##### STUDY MATERIAL

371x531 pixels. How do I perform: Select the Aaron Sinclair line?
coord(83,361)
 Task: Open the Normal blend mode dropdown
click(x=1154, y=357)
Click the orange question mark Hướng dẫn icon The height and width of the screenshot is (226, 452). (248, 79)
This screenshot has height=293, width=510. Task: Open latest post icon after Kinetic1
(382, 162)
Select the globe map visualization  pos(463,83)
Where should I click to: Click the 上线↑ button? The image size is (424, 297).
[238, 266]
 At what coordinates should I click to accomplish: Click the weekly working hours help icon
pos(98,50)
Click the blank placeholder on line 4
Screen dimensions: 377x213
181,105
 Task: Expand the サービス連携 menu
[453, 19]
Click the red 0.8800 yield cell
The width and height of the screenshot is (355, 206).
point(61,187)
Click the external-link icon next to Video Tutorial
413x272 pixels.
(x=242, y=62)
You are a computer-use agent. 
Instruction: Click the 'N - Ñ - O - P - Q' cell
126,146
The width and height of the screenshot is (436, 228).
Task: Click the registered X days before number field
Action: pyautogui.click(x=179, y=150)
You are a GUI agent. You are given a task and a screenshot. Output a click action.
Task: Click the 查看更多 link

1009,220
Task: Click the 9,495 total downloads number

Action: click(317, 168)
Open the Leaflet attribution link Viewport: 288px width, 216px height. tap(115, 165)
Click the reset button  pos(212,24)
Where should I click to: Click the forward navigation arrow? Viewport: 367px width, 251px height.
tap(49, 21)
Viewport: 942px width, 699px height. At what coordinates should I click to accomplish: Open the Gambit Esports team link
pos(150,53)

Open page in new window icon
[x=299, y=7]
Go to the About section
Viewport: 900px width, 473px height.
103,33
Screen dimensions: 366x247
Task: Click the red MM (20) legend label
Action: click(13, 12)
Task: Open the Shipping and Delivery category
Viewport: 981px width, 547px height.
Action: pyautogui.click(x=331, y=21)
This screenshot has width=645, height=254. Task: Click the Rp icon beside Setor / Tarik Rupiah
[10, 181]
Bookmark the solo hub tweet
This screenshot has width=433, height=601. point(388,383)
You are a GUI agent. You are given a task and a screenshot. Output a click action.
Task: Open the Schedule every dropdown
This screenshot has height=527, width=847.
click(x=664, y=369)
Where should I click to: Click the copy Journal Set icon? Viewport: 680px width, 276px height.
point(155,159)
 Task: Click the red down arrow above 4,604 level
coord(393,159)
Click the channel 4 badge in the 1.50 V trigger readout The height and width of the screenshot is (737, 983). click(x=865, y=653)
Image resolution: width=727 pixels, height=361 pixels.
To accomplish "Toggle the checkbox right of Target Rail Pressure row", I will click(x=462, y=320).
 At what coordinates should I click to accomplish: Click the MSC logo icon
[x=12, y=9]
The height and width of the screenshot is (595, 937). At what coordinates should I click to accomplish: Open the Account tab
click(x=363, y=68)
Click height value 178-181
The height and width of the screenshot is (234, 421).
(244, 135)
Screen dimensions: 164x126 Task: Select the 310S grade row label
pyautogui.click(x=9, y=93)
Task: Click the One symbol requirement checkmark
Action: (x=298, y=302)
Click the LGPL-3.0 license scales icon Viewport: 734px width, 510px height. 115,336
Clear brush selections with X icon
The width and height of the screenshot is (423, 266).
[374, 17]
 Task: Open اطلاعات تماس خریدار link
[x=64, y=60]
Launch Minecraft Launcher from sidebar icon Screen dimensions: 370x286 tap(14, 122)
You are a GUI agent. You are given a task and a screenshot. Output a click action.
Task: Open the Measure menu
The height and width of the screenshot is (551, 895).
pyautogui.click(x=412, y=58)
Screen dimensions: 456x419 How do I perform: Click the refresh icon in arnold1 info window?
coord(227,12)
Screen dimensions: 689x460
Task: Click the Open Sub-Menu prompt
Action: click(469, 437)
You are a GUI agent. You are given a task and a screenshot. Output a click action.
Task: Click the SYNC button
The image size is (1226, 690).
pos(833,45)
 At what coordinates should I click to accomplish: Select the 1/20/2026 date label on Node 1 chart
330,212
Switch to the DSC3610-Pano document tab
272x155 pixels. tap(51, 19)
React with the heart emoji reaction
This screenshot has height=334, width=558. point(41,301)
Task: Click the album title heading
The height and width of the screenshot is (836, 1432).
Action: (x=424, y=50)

##########

_WHAT TO WORK ON:_ Go through the records and copy all of them exactly.

_OUTPUT OF THE EXERCISE:_
371x531 pixels. How do I perform: Select the Aaron Sinclair line?
coord(83,361)
 Task: Open the Normal blend mode dropdown
click(x=1154, y=357)
Click the orange question mark Hướng dẫn icon The height and width of the screenshot is (226, 452). (248, 79)
This screenshot has height=293, width=510. Task: Open latest post icon after Kinetic1
(382, 162)
Select the globe map visualization  pos(463,83)
Where should I click to: Click the 上线↑ button? The image size is (424, 297).
[238, 266]
 At what coordinates should I click to accomplish: Click the weekly working hours help icon
pos(98,50)
Click the blank placeholder on line 4
Screen dimensions: 377x213
181,105
 Task: Expand the サービス連携 menu
[453, 19]
Click the red 0.8800 yield cell
The width and height of the screenshot is (355, 206).
point(61,187)
Click the external-link icon next to Video Tutorial
413x272 pixels.
(x=242, y=62)
You are a computer-use agent. 
Instruction: Click the 'N - Ñ - O - P - Q' cell
126,146
The width and height of the screenshot is (436, 228).
Task: Click the registered X days before number field
Action: pyautogui.click(x=179, y=150)
You are a GUI agent. You are given a task and a screenshot. Output a click action.
Task: Click the 查看更多 link

1009,220
Task: Click the 9,495 total downloads number

Action: click(317, 168)
Open the Leaflet attribution link Viewport: 288px width, 216px height. tap(115, 165)
Click the reset button  pos(212,24)
Where should I click to: Click the forward navigation arrow? Viewport: 367px width, 251px height.
tap(49, 21)
Viewport: 942px width, 699px height. At what coordinates should I click to accomplish: Open the Gambit Esports team link
pos(150,53)

Open page in new window icon
[x=299, y=7]
Go to the About section
Viewport: 900px width, 473px height.
103,33
Screen dimensions: 366x247
Task: Click the red MM (20) legend label
Action: click(13, 12)
Task: Open the Shipping and Delivery category
Viewport: 981px width, 547px height.
Action: pyautogui.click(x=331, y=21)
This screenshot has width=645, height=254. Task: Click the Rp icon beside Setor / Tarik Rupiah
[10, 181]
Bookmark the solo hub tweet
This screenshot has width=433, height=601. point(388,383)
You are a GUI agent. You are given a task and a screenshot. Output a click action.
Task: Open the Schedule every dropdown
This screenshot has height=527, width=847.
click(x=664, y=369)
Where should I click to: Click the copy Journal Set icon? Viewport: 680px width, 276px height.
point(155,159)
 Task: Click the red down arrow above 4,604 level
coord(393,159)
Click the channel 4 badge in the 1.50 V trigger readout The height and width of the screenshot is (737, 983). click(x=865, y=653)
Image resolution: width=727 pixels, height=361 pixels.
To accomplish "Toggle the checkbox right of Target Rail Pressure row", I will click(x=462, y=320).
 At what coordinates should I click to accomplish: Click the MSC logo icon
[x=12, y=9]
The height and width of the screenshot is (595, 937). At what coordinates should I click to accomplish: Open the Account tab
click(x=363, y=68)
Click height value 178-181
The height and width of the screenshot is (234, 421).
(244, 135)
Screen dimensions: 164x126 Task: Select the 310S grade row label
pyautogui.click(x=9, y=93)
Task: Click the One symbol requirement checkmark
Action: (x=298, y=302)
Click the LGPL-3.0 license scales icon Viewport: 734px width, 510px height. 115,336
Clear brush selections with X icon
The width and height of the screenshot is (423, 266).
[374, 17]
 Task: Open اطلاعات تماس خریدار link
[x=64, y=60]
Launch Minecraft Launcher from sidebar icon Screen dimensions: 370x286 tap(14, 122)
You are a GUI agent. You are given a task and a screenshot. Output a click action.
Task: Open the Measure menu
The height and width of the screenshot is (551, 895).
pyautogui.click(x=412, y=58)
Screen dimensions: 456x419 How do I perform: Click the refresh icon in arnold1 info window?
coord(227,12)
Screen dimensions: 689x460
Task: Click the Open Sub-Menu prompt
Action: click(469, 437)
You are a GUI agent. You are given a task and a screenshot. Output a click action.
Task: Click the SYNC button
The image size is (1226, 690).
pos(833,45)
 At what coordinates should I click to accomplish: Select the 1/20/2026 date label on Node 1 chart
330,212
Switch to the DSC3610-Pano document tab
272x155 pixels. tap(51, 19)
React with the heart emoji reaction
This screenshot has height=334, width=558. point(41,301)
Task: Click the album title heading
The height and width of the screenshot is (836, 1432).
Action: (x=424, y=50)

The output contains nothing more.